[Collected data]
☆ ☆ ☆ ☆
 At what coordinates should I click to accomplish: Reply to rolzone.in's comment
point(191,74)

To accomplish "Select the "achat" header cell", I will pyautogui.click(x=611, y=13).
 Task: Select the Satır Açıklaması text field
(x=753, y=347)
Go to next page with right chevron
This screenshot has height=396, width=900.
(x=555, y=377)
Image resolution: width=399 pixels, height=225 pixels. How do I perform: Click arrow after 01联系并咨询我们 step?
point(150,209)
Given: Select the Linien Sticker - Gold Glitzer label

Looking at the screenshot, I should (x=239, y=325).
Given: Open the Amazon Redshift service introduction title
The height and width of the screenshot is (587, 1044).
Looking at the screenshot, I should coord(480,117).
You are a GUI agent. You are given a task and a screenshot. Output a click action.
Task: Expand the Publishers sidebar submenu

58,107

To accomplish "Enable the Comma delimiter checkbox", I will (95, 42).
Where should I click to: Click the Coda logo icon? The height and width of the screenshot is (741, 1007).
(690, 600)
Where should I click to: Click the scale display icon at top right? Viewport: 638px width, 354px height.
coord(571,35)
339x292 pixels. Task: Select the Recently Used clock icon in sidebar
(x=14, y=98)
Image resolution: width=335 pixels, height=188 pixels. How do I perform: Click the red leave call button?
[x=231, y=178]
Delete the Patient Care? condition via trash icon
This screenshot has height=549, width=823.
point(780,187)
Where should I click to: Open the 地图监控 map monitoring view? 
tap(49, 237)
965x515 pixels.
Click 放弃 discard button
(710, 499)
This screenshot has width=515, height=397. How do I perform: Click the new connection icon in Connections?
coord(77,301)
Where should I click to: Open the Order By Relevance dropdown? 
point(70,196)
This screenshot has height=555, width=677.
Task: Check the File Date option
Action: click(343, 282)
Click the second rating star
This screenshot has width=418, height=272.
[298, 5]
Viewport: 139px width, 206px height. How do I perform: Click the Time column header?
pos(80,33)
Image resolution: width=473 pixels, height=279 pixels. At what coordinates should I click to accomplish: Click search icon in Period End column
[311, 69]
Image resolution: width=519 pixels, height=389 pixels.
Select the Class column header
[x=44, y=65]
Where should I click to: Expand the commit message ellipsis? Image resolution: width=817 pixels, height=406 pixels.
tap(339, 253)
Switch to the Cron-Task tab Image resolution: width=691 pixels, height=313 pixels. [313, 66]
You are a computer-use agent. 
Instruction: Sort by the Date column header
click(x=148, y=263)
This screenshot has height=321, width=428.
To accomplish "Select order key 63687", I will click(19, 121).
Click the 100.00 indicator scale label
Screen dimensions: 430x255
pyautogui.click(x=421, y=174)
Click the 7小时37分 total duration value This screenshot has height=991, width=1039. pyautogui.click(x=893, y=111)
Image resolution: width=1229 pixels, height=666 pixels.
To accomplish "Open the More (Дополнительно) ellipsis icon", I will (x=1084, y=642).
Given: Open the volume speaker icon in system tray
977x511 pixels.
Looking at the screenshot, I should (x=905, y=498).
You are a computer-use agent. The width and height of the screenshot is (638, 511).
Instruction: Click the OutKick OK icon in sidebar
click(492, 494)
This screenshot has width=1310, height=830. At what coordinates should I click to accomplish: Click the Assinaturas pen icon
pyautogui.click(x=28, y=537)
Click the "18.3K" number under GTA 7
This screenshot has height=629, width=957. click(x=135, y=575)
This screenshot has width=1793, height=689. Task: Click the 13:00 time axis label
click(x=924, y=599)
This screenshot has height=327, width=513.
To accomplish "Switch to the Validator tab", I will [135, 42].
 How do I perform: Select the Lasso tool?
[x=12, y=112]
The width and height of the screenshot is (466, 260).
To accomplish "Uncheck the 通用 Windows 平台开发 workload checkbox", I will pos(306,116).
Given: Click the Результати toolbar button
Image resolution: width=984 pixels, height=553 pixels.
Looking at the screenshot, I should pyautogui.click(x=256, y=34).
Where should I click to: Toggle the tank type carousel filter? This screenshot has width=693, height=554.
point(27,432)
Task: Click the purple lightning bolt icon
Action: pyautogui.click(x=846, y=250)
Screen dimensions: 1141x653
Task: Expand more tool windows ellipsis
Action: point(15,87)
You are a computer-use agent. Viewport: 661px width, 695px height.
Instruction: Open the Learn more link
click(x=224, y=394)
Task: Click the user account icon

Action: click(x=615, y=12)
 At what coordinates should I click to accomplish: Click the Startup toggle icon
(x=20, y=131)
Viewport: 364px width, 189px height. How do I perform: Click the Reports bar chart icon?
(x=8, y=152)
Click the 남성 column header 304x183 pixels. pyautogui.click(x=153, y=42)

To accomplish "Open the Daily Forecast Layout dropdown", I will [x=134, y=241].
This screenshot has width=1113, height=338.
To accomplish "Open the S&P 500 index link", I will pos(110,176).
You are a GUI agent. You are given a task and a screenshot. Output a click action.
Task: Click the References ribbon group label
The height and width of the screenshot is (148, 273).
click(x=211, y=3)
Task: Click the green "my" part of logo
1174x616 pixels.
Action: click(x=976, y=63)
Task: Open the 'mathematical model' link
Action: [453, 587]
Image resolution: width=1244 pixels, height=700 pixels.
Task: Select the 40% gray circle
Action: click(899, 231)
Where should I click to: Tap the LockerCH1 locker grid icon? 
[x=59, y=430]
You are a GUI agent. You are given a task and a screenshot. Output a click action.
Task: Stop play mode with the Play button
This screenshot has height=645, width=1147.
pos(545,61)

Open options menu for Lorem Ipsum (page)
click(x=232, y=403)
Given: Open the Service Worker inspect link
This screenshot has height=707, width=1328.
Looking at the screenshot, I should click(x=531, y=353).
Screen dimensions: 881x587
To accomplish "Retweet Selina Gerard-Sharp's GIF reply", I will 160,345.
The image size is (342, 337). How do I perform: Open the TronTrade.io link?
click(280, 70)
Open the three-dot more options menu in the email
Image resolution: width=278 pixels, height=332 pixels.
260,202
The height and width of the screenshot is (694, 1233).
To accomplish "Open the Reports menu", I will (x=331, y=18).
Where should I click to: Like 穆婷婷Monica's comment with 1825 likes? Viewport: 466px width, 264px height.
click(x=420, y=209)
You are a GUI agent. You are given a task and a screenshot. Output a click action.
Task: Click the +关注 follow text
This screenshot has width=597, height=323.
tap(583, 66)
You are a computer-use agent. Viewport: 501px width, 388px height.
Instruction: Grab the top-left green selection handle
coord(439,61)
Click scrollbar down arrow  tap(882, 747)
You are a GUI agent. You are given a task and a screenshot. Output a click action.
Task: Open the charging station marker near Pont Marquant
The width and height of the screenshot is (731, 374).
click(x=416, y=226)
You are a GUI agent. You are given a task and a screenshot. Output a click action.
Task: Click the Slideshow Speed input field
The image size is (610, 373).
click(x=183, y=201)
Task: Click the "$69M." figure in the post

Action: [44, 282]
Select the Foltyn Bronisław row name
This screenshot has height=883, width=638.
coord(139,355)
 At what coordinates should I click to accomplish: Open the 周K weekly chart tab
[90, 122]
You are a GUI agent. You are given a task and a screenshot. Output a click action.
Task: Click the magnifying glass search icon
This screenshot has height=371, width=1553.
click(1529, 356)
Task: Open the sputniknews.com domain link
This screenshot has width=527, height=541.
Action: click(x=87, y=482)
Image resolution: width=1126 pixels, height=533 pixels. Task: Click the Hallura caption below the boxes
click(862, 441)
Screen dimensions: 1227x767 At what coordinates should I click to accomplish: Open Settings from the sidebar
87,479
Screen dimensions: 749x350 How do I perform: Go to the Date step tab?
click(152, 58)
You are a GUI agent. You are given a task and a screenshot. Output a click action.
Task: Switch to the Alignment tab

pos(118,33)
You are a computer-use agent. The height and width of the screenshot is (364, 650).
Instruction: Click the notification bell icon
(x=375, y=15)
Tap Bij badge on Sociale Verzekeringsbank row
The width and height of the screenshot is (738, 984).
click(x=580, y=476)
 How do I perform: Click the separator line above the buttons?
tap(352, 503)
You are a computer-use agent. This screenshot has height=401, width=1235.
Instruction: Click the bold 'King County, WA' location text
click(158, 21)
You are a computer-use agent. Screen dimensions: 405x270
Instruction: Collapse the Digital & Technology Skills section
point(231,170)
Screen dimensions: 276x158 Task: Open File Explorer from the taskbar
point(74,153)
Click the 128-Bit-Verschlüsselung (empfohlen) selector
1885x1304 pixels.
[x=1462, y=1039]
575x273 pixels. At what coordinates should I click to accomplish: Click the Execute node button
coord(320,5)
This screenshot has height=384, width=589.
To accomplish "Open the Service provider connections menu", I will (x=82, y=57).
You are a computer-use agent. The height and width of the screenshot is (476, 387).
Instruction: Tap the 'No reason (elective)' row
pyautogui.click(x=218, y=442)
☆ ☆ ☆ ☆
- Your assignment: Which lines run from the one containing "This screenshot has height=384, width=589." to the end of the data? Output them exactly, with nothing added.

- Worked solution:
This screenshot has height=384, width=589.
To accomplish "Open the Service provider connections menu", I will (x=82, y=57).
You are a computer-use agent. The height and width of the screenshot is (476, 387).
Instruction: Tap the 'No reason (elective)' row
pyautogui.click(x=218, y=442)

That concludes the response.